-- Data under study follows --

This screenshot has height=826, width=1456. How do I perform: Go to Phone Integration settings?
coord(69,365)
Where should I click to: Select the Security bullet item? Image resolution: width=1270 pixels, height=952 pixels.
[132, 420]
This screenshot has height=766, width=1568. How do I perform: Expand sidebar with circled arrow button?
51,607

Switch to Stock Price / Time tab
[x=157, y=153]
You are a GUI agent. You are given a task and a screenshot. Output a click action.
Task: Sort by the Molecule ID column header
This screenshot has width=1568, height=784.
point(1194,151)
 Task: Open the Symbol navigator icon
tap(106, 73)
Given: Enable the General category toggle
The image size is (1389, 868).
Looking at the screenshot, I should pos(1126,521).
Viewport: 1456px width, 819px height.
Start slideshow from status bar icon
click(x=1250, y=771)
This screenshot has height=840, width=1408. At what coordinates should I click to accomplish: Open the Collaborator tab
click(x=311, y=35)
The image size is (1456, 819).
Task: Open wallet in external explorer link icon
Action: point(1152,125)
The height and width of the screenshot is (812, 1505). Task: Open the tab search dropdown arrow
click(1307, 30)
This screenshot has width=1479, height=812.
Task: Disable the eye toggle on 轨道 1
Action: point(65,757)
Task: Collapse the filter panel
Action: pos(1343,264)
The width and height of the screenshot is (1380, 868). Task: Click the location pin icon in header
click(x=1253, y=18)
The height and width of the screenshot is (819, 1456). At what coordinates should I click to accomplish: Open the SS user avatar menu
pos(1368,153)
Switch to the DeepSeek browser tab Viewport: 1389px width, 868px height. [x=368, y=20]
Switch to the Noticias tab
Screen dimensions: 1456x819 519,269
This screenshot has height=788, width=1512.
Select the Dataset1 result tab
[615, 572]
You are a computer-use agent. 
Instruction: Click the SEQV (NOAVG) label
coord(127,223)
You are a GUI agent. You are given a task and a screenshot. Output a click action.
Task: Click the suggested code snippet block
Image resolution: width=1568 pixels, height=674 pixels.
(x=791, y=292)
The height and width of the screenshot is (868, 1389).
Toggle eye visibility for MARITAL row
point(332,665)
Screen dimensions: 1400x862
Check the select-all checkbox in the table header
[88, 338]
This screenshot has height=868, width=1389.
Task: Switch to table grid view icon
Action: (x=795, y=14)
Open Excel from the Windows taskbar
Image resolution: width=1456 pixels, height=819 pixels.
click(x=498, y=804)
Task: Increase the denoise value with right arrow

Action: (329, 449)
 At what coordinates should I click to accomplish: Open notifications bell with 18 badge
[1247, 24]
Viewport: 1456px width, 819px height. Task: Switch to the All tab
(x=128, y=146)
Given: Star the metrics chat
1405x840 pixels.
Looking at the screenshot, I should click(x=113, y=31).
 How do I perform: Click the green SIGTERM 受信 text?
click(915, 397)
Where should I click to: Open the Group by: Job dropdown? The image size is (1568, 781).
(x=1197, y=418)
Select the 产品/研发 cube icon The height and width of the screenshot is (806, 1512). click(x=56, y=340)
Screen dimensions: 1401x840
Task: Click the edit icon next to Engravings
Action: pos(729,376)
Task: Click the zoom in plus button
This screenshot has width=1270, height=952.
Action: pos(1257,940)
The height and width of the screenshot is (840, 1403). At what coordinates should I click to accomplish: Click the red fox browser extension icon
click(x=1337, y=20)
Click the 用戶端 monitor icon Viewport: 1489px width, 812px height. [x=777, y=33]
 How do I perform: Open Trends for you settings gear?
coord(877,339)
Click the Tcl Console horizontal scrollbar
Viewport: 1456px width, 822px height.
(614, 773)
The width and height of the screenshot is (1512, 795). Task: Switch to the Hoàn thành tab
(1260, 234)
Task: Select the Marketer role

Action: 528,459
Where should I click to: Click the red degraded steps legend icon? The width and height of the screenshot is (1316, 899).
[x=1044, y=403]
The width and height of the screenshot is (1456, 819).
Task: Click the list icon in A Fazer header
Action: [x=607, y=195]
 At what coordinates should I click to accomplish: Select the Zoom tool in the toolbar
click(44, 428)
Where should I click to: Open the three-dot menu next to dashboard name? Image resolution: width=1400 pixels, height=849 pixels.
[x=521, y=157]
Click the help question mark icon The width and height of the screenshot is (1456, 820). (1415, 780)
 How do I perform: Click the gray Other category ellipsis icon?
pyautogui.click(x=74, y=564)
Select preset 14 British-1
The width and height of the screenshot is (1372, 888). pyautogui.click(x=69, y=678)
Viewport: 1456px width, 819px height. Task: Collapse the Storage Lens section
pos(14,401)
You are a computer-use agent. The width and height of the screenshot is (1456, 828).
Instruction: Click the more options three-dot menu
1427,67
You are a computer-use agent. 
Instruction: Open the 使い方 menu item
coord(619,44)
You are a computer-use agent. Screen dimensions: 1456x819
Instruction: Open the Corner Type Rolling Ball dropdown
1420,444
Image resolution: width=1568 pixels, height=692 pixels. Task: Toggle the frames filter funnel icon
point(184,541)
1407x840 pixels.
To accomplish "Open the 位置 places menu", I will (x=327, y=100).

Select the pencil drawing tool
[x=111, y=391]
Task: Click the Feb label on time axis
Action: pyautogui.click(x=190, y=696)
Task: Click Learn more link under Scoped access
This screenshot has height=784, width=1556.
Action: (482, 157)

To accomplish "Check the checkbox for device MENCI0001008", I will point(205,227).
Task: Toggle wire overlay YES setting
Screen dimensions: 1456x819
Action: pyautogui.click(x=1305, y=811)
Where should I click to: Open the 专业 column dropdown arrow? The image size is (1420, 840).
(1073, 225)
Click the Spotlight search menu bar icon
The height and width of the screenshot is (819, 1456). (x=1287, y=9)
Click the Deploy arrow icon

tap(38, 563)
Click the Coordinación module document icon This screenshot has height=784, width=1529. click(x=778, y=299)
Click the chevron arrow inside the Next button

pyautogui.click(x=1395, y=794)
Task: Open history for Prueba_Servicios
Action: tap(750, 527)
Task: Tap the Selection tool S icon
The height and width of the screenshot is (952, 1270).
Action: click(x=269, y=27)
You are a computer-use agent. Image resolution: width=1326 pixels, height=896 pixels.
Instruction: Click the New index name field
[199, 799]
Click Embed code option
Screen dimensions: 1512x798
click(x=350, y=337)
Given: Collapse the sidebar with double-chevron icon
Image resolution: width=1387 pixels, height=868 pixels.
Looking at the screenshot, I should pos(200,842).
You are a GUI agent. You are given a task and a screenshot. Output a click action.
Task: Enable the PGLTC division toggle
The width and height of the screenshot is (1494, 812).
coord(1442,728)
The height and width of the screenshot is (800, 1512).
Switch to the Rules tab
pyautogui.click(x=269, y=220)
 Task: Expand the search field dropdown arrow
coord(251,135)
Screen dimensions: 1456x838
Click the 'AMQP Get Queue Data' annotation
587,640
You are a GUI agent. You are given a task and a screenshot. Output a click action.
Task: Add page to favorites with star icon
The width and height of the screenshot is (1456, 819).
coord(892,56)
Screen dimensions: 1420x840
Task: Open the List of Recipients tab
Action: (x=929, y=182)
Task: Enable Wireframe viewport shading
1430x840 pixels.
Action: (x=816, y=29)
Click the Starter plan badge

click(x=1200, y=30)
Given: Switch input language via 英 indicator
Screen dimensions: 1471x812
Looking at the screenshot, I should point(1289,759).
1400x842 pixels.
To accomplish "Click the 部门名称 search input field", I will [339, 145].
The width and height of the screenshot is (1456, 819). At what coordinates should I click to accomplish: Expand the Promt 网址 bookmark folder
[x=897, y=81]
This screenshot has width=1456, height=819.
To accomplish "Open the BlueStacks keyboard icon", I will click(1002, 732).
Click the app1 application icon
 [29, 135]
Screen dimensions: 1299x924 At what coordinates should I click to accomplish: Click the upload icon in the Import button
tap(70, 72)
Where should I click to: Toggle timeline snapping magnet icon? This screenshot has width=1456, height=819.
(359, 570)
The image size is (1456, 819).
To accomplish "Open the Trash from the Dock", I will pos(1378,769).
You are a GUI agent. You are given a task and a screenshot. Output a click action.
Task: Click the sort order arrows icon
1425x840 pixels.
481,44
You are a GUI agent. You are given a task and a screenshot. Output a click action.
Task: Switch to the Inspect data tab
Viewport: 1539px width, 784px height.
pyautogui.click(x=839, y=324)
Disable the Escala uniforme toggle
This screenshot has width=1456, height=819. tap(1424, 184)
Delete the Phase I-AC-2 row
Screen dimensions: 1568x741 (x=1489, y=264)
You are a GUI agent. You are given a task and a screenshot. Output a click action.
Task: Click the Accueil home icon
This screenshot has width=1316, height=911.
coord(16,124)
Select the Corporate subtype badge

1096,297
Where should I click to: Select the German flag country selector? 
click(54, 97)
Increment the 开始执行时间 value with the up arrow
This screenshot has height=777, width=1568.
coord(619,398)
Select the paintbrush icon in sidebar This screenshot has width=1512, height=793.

-- Data under study concluded --

Activity >> Read each line of the material, and wherever the word "will" turns up, copy that line.

Response to this exercise >>
To accomplish "Open the 位置 places menu", I will (x=327, y=100).
To accomplish "Check the checkbox for device MENCI0001008", I will point(205,227).
To accomplish "Click the 部门名称 search input field", I will [339, 145].
To accomplish "Open the BlueStacks keyboard icon", I will click(1002, 732).
To accomplish "Open the Trash from the Dock", I will pos(1378,769).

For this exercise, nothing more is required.